● SOURCE TEXT
** START **
A view of the proposed renovated and expanded Mount Greylock Regional School. The new academic wing is at the top.
WILLIAMSTOWN, Mass. — Not everything went according to schedule for the Mount Greylock School Building Committee on Thursday, but a hiccup in its schedule will not affect its progress in the Massachusetts School Building Authority process.
The committee had planned to interview construction management firms on Thursday afternoon and hold a joint meeting with the Mount Greylock School Committee that evening to hire a CM.
Instead, that selection was delayed until Thursday, Oct. 29, because of a failure to post the interviews as a public meeting.
Owner's project manager Trip Elmore of Dore & Whittier told the committee he had not in the past seen such interviews posted but was informed by the school district's counsel that they should have been.
The good news is that the three management firms selected for interviews each said they could reschedule for next Thursday. The bad news is that the firm chosen will have less time to develop an estimate of the building cost before the School Committee sends a final number to MSBA in early December.
"They certainly are going to be asked to move quickly," Elmore said of the firm picked on Oct. 29. "On Friday of next week, we'll tell them they've been awarded a one-month service contract. They'll get drawings from Design Partnership immediately and have some conference calls to make sure they understand the scope.
** END **
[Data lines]
** START **
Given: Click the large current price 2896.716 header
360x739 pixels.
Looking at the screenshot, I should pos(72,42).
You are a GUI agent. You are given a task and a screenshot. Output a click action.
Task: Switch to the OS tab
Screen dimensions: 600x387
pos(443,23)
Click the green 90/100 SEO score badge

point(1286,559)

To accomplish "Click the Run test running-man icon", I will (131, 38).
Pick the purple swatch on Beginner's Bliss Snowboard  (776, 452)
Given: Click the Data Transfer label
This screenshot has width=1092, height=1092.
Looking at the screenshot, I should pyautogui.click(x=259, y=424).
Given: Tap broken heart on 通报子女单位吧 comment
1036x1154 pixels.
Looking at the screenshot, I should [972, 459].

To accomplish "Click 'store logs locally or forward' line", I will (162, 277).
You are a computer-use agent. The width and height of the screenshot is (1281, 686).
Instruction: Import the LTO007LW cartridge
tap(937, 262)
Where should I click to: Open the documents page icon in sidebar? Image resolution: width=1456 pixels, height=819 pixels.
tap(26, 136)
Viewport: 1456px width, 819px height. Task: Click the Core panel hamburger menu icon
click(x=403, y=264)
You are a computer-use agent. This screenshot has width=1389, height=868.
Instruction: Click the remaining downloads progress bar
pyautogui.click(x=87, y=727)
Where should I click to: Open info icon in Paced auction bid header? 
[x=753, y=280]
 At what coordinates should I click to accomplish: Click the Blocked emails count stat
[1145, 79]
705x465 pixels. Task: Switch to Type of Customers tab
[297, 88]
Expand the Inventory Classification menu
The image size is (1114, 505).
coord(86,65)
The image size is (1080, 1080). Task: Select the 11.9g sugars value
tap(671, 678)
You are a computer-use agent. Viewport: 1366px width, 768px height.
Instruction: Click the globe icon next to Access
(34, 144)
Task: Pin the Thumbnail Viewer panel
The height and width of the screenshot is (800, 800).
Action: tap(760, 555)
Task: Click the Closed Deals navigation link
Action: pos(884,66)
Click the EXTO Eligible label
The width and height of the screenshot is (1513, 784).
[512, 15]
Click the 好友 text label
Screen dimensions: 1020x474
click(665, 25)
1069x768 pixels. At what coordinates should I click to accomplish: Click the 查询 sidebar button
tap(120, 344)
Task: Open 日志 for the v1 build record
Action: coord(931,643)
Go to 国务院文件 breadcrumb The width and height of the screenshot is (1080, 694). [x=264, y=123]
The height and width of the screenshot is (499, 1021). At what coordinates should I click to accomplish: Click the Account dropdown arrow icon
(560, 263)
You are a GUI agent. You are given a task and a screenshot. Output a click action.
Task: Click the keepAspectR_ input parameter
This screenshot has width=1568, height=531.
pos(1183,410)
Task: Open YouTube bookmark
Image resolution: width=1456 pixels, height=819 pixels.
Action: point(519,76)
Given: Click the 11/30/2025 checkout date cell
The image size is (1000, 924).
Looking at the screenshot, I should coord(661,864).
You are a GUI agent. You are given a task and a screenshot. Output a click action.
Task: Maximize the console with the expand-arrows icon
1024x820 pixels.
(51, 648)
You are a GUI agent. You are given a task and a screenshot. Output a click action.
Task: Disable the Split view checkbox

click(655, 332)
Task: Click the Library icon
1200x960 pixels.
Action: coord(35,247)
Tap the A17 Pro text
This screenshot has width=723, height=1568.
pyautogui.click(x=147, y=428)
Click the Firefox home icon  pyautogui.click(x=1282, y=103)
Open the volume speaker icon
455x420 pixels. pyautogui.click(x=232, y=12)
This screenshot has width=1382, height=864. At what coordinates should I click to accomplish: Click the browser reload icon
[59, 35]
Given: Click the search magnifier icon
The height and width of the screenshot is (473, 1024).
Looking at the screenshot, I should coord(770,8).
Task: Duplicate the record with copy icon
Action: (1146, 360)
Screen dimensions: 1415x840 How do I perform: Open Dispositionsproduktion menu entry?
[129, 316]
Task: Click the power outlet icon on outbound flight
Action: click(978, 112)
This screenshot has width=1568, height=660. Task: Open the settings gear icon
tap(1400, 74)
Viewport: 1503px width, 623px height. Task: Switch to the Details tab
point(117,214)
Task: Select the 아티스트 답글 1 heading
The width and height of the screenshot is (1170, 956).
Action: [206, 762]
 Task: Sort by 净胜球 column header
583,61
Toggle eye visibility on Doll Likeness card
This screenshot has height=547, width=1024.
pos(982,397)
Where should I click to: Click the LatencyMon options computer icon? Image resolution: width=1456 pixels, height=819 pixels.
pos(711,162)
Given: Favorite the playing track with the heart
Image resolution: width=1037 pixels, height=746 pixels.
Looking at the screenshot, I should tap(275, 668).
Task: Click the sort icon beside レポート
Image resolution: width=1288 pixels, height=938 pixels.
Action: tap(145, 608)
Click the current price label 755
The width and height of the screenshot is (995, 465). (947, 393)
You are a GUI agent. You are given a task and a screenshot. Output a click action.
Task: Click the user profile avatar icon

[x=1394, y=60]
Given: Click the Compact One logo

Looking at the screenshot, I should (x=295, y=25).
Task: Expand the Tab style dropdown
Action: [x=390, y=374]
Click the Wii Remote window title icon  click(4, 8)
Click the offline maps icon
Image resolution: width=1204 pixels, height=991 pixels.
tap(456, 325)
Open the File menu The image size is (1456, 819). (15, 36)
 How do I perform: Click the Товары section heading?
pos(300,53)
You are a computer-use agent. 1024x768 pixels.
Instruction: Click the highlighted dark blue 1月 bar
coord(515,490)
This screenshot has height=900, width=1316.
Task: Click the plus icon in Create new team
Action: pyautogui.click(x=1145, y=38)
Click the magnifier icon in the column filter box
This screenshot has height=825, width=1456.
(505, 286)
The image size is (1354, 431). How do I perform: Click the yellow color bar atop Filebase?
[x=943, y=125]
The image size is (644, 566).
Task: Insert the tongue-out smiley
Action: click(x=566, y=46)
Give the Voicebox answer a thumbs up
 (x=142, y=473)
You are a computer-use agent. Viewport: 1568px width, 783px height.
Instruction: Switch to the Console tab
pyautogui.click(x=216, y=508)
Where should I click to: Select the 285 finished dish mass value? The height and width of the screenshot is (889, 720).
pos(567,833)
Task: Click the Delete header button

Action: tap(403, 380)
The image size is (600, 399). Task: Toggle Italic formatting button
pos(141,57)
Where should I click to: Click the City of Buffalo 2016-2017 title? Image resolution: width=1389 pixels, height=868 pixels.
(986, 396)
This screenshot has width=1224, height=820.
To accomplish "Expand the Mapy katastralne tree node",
** END **
● SHORT PROBLEM A
In the article on the Mount Greylock school project, what new date was set for choosing a construction management firm?
● SHORT PROBLEM B
Please carry on the article on the Mount Greylock school project from its final sentence.
The data come from a different source than the article on the Mount Greylock school project.

● OUTPUT A
Thursday, Oct. 29

● OUTPUT B
"We'll be asking on the 16th of November for them to provide their estimate and Design Partnership to provide their estimate. There will be a meeting at the Design Partnership office on the 17th. ... The idea is we try to to get out to committee members as soon as possible the numbers we see from the two estimators — the morning of the 18th or the evening of the 17th."
Because on Nov. 19, the School Building Committee and School Committee will hold a joint meeting to look at the final estimate for the addition/renovation project. The schematic design and number go to MSBA on or about Dec. 1. In January, the district finds out if the project passes muster with officials in Boston and the clock starts ticking toward spring votes in each of Mount Greylock's member towns: first to approve the project and then to approve the debt exclusion for a 30-year bond to pay for the project.
On Thursday, architect Bob Bell of Design Partnership of Cambridge walked the committee through the latest developments in the evolving design, and the committee weighed the pros and cons of including a new gas-fired condensing boiler to supplement the school's existing oil-fired boilers.
Mount Greylock Facilities Supervisor Jesse Wirtes of the SBC's facilities working group recommends that the current oil burners be upgraded and the gas condensing boiler be added — if not as part of the building project then in the near future.
The problem is that the MSBA likely will not participate in the cost of a new boiler, Elmore advised the committee.
On the other hand, a gas boiler could lead to savings in the school's annual operating expenses — not so much now while fuel oil is relatively inexpensive but down the road if oil again becomes significantly more expensive than propane.
"I'd say we just go with the status quo ... as long as there's something in the budget that says eight years from when the building is built, w have a plan to take out two of the boilers and put in a condensing boiler," Wirtes said.
School Building Committee Chairman Mark Schiek suggested that the committee keep the condensing boiler in the design for now with the potential that it be removed down the road as part of the project's "value engineering" process.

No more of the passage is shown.